To that, her head jerked. For the first time, her sightless eyes moved in their sockets. They wept rivulets of watery fluid down hardened cheeks. A long sigh brought her answer.

"Please."

Severance placed his other hand gently on her shoulder. "Okay."

Behind him, the floor groaned as Jack Coyote shifted his weight, but Severance didn't even hear it. Instead, he bowed his head, silently calling forth the power of the skies. In an instant, brilliant blue light chased away the dark. Writhing currents of pure energy danced all over Severance's form, rippling over his arms and torso in ghostly silence.

The woman's lips cracked into a bloody gash of a smile. A quiet sigh issued forth. "Thank ye."

"You're welcome," Severance whispered. Then he filled the shack with the power of lightning.

A few minutes later, the door marked with an X opened. Both Jack Coyote and Severance stepped out.

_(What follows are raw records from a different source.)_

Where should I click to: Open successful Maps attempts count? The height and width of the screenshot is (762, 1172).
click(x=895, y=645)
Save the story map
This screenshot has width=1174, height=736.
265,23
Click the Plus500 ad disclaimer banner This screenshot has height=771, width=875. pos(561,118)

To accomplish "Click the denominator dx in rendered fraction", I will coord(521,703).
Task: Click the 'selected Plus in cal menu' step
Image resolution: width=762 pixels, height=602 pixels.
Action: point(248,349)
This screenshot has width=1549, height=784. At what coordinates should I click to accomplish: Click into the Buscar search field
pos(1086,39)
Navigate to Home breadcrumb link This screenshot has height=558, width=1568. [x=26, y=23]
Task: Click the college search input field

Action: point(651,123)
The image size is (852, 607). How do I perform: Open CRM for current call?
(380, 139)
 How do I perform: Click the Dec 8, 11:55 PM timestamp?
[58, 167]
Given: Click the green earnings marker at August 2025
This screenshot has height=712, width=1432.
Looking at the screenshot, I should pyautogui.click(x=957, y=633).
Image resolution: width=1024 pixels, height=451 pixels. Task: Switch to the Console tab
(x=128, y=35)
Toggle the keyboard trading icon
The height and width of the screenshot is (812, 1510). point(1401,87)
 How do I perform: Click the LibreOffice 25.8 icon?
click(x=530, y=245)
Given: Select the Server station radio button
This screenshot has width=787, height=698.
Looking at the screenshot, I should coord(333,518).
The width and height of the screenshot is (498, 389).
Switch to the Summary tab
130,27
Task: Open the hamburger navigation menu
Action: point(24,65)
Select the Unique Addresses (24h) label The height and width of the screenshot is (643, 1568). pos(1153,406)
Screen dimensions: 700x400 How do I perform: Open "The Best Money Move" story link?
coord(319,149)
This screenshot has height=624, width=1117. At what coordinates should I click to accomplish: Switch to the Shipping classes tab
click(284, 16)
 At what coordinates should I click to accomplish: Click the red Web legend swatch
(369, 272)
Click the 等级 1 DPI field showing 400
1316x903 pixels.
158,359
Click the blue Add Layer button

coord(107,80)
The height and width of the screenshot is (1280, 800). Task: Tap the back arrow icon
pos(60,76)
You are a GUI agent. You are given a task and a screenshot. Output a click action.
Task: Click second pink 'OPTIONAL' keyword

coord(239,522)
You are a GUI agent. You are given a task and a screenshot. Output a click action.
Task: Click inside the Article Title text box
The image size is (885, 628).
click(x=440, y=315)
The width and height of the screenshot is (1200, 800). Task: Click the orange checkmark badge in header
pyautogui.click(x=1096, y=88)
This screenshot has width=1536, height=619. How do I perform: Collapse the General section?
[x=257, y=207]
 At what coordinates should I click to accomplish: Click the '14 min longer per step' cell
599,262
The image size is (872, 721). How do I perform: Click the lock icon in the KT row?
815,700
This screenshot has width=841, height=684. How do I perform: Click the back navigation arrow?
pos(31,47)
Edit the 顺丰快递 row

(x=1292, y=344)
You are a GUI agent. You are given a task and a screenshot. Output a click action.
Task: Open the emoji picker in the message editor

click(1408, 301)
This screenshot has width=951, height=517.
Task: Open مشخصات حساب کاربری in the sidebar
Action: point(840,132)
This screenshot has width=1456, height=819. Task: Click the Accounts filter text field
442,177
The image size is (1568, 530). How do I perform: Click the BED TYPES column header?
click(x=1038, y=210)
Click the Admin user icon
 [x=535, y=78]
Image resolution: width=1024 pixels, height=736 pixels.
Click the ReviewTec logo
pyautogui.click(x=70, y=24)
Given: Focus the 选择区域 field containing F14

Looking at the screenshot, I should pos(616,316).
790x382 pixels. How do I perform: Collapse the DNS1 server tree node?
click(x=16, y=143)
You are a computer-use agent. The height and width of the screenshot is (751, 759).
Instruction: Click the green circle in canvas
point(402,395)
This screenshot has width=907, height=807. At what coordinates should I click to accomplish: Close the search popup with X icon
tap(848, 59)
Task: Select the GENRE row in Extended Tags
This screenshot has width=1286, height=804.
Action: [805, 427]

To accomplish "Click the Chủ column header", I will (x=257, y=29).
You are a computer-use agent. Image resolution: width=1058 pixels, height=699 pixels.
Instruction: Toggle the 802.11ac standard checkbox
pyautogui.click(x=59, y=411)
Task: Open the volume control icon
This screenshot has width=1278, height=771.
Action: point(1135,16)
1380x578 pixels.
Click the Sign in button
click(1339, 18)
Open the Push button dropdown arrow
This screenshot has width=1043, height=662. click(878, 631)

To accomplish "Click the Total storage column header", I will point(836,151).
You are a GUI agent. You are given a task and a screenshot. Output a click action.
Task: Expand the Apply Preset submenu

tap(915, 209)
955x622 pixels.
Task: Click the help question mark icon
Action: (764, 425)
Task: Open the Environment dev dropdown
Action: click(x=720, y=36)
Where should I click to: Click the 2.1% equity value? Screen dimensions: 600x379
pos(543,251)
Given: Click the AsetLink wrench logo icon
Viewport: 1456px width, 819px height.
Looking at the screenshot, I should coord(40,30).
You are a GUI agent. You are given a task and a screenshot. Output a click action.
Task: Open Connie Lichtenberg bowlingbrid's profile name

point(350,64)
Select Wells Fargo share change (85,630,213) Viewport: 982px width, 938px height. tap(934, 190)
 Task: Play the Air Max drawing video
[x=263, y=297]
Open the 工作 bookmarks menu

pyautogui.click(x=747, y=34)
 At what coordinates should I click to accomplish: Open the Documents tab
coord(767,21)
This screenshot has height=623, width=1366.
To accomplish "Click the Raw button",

"What happened?" Snow immediately rounded on Jack, who happened to be the first person out. "Why were you trying to blow up the place?"

Mutely, Severance shook his head. He had no doubt that everyone in the area would have heard the thunderous boom of the skill he'd used, and maybe they even saw the brilliant flash of light.

Kiah ignored them. She came up to Severance instead, and when she looked up at him, surprise widened her eyes. "You're crying," she murmured. "What-?"

"It's nothing." Severance immediately turned away. When he touched his face, he found his cheeks were wet. Kiah hadn't been lying. He hastily wiped his face on a sleeve. When he turned, he found his entire team staring at him.

"We can discuss it later," Jack Coyote firmly stated. His gaze seemed frostier than normal. "Right now, we've wasted enough time. Let's get to the dungeon."

Severance shot a grateful look at the tank. He knew he owed some explanation to everyone, but not right now. He needed some time to deal with it, or he'd become a blubbering mess.

Thankfully, Jack's word was law. No one said anything further on the matter. Not even the people working the mine. They acted as if the shack marked with an X didn't even exist.

Only Severance gave it one last, lingering glance.